┌──
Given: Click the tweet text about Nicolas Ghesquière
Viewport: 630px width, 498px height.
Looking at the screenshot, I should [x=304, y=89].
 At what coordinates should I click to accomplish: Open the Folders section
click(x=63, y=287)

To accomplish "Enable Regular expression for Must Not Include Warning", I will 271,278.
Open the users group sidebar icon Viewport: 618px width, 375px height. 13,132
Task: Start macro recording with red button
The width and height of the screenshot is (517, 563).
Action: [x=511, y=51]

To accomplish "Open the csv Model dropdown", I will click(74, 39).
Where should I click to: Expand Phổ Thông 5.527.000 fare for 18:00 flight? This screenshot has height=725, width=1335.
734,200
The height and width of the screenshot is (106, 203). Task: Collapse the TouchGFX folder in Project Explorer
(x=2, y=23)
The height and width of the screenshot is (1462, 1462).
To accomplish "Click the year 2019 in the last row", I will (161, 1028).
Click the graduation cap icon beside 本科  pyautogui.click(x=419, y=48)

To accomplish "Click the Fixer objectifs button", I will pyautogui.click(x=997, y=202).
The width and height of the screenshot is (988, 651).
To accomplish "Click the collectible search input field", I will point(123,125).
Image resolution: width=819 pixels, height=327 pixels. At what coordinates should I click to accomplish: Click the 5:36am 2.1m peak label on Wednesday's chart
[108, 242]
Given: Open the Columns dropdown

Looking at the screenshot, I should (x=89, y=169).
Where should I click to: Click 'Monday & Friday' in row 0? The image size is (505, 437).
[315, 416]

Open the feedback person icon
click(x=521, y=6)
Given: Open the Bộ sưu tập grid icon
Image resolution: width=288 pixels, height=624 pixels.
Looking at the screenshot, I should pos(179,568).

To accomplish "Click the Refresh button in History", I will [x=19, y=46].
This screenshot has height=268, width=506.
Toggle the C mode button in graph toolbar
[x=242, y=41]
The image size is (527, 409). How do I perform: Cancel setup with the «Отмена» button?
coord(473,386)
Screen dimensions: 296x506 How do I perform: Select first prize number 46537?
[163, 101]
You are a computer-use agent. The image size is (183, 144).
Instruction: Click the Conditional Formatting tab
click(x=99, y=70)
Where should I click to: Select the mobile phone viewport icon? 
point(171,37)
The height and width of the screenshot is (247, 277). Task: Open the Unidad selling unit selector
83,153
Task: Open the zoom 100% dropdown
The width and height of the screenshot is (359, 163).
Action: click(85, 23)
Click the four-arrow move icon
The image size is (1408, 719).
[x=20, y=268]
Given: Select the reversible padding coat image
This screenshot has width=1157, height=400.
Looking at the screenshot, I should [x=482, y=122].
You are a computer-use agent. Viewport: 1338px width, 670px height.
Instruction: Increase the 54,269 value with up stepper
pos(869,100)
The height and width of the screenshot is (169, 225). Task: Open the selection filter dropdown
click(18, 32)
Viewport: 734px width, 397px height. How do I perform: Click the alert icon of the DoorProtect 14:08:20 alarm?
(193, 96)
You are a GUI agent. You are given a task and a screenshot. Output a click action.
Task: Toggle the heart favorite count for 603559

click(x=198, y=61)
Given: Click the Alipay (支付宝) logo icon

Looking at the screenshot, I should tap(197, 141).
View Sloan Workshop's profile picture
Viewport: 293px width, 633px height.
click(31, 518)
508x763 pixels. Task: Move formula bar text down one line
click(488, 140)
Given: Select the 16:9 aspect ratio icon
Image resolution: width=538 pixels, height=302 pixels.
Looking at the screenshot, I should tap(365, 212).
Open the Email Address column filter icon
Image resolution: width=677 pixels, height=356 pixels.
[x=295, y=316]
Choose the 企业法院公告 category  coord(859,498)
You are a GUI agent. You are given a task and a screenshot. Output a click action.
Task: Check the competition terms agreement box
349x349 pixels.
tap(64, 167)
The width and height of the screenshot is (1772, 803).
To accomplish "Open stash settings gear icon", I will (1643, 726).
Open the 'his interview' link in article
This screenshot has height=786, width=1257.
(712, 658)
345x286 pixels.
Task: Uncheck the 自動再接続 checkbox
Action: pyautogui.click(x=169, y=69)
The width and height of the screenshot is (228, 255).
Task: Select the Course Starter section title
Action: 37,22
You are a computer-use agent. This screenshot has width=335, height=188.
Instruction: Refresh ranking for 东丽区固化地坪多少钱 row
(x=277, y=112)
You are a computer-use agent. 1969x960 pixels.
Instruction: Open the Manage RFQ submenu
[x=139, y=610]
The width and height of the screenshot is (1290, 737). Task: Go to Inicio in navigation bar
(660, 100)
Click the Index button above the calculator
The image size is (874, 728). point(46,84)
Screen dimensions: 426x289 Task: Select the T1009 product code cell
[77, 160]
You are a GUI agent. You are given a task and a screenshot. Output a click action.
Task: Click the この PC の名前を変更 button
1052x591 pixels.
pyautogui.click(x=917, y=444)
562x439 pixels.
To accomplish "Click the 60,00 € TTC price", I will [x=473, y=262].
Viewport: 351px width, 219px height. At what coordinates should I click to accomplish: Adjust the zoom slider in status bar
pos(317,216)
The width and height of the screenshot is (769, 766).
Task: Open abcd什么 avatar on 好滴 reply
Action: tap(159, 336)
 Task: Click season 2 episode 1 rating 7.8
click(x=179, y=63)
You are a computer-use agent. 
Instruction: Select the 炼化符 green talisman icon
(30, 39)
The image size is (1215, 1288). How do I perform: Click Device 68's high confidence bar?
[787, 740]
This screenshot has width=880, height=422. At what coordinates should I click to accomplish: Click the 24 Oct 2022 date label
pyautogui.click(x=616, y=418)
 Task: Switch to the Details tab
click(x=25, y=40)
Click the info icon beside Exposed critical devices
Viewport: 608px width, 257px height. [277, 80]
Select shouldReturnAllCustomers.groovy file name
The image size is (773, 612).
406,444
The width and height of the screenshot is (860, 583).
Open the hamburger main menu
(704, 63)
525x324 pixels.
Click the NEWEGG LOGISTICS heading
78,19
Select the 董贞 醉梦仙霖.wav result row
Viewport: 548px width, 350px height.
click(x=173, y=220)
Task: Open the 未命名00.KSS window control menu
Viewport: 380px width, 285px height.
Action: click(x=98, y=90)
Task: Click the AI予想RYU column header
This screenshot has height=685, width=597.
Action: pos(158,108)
└──
Problem description:
Above are the entries; copy out every line among them that contains the word "computer".

Finished exercise:
You are a computer-use agent. The image size is (183, 144).
You are a computer-use agent. Viewport: 1338px width, 670px height.
You are a computer-use agent. This screenshot has width=335, height=188.
You are a computer-use agent. 1969x960 pixels.
You are a computer-use agent. 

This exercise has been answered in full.